PAGE TEXT »
----

Question

Find the values of the parameter $$p>0$$ for which the following series converge.$$\sum_{k=2}^{\infty} \frac{1}{k(\ln k)(\ln \ln k)^{p}}$$

Answer

**step1 Establish the Applicability of the Integral Test**

To determine the convergence of the given series, we will use the Integral Test. The Integral Test states that if $$f(x)$$ is a positive, continuous, and decreasing function for $$x \ge N$$ for some integer $$N$$, then the series $$\sum_{k=N}^{\infty} f(k)$$ converges if and only if the improper integral $$\int_{N}^{\infty} f(x) dx$$ converges. The convergence of a series is not affected by a finite number of initial terms, so we can apply the test to the series starting from an appropriate integer $$N$$.

Let the function be $$f(x) = \frac{1}{x(\ln x)(\ln \ln x)^{p}}$$. We need to find an $$N$$ such that $$f(x)$$ is positive, continuous, and decreasing for $$x \ge N$$.

For $$f(x)$$ to be defined and positive, we require the terms in the denominator to be positive. Since $$p>0$$, for $$(\ln \ln x)^p$$ to be positive, we need $$\ln \ln x > 0$$. This implies $$\ln x > 1$$, which means $$x > e$$. Since $$e \approx 2.718$$, we can choose $$N=3$$. For $$x \ge 3$$, $$x > 0$$, $$\ln x > \ln 3 \approx 1.098 > 0$$, and $$\ln \ln x > \ln(\ln 3) \approx \ln(1.098) \approx 0.093 > 0$$. Thus, $$f(x) > 0$$ for all $$x \ge 3$$.

----

MATERIAL »

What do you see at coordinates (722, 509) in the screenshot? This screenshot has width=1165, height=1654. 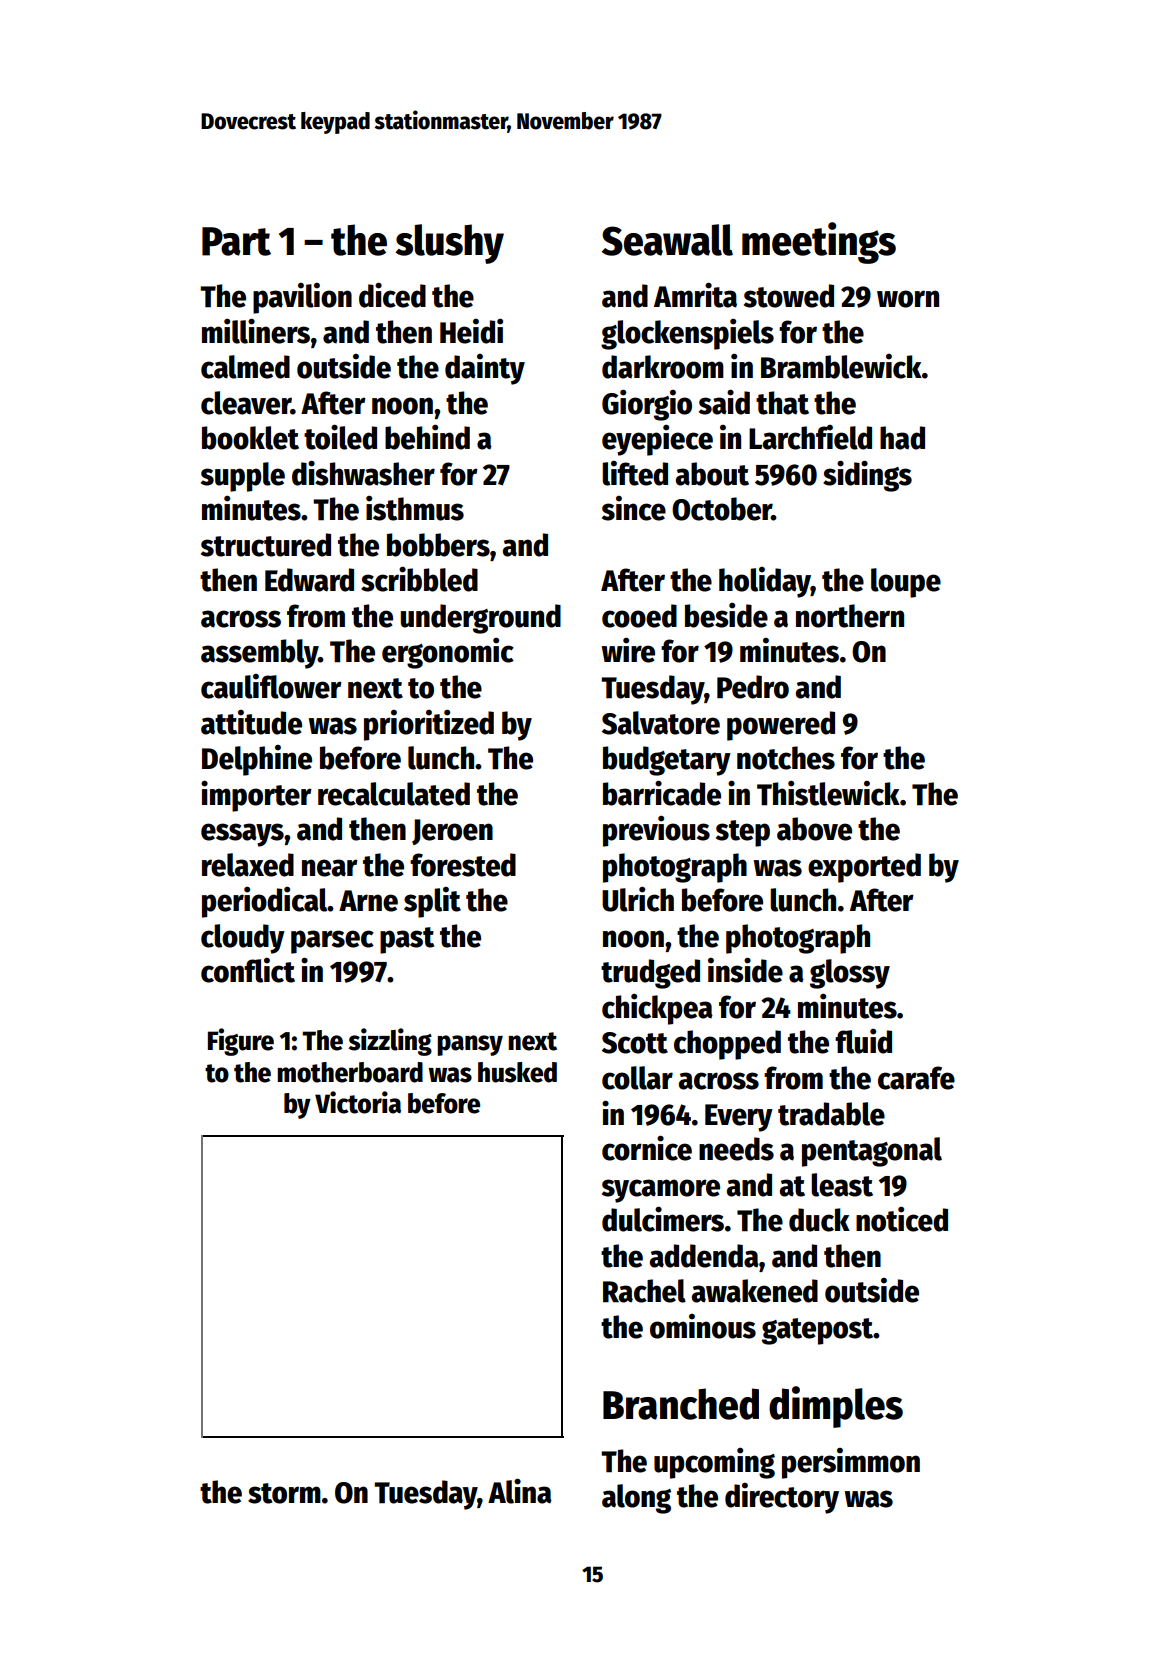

----

TASK SET »
1 - In the series solution, shorten the paragraph beginning "To determine the convergence" into a brief list that keeps its main facts.
2 - Give the next part of the series solution, picking up after its last sentence.

RESPONSES BY TASK »
1 -
- The Integral Test is used to decide whether the series converges.
- If $$f(x)$$ is positive, continuous and decreasing for $$x \ge N$$ (with $$N$$ an integer), then $$\sum_{k=N}^{\infty} f(k)$$ converges if and only if $$\int_{N}^{\infty} f(x) dx$$ converges.
- A finite number of initial terms does not affect convergence, so the test can be applied to the series starting from a suitable $$N$$.

2 -
The function $$f(x)$$ is continuous for $$x \ge 3$$ because the denominator is non-zero. To check if $$f(x)$$ is decreasing, observe that for $$x \ge 3$$, the terms $$x$$, $$\ln x$$, and $$\ln \ln x$$ are all positive and increasing functions. Since $$p>0$$, the product $$g(x) = x(\ln x)(\ln \ln x)^{p}$$ is an increasing function. Therefore, $$f(x) = \frac{1}{g(x)}$$ is a decreasing function for $$x \ge 3$$.

Since all conditions are met for $$N=3$$, the convergence of the series $$\sum_{k=2}^{\infty} \frac{1}{k(\ln k)(\ln \ln k)^{p}}$$ is equivalent to the convergence of the improper integral $$\int_{3}^{\infty} \frac{1}{x(\ln x)(\ln \ln x)^{p}} dx$$.

**step2 Evaluate the Improper Integral Using Substitution**

We evaluate the improper integral using a suitable substitution. Let $$u = \ln \ln x$$.

$$u = \ln \ln x$$

Now, we find the differential $$du$$ with respect to $$x$$. We use the chain rule:

$$\frac{du}{dx} = \frac{d}{dx}(\ln (\ln x)) = \frac{1}{\ln x} \cdot \frac{d}{dx}(\ln x) = \frac{1}{\ln x} \cdot \frac{1}{x}$$

Rearranging, we get:

$$du = \frac{1}{x \ln x} dx$$

Next, we change the limits of integration. When $$x=3$$, the lower limit for $$u$$ is $$\ln \ln 3$$. As $$x \to \infty$$, $$\ln x \to \infty$$, and consequently $$\ln \ln x \to \infty$$, so the upper limit for $$u$$ is $$\infty$$.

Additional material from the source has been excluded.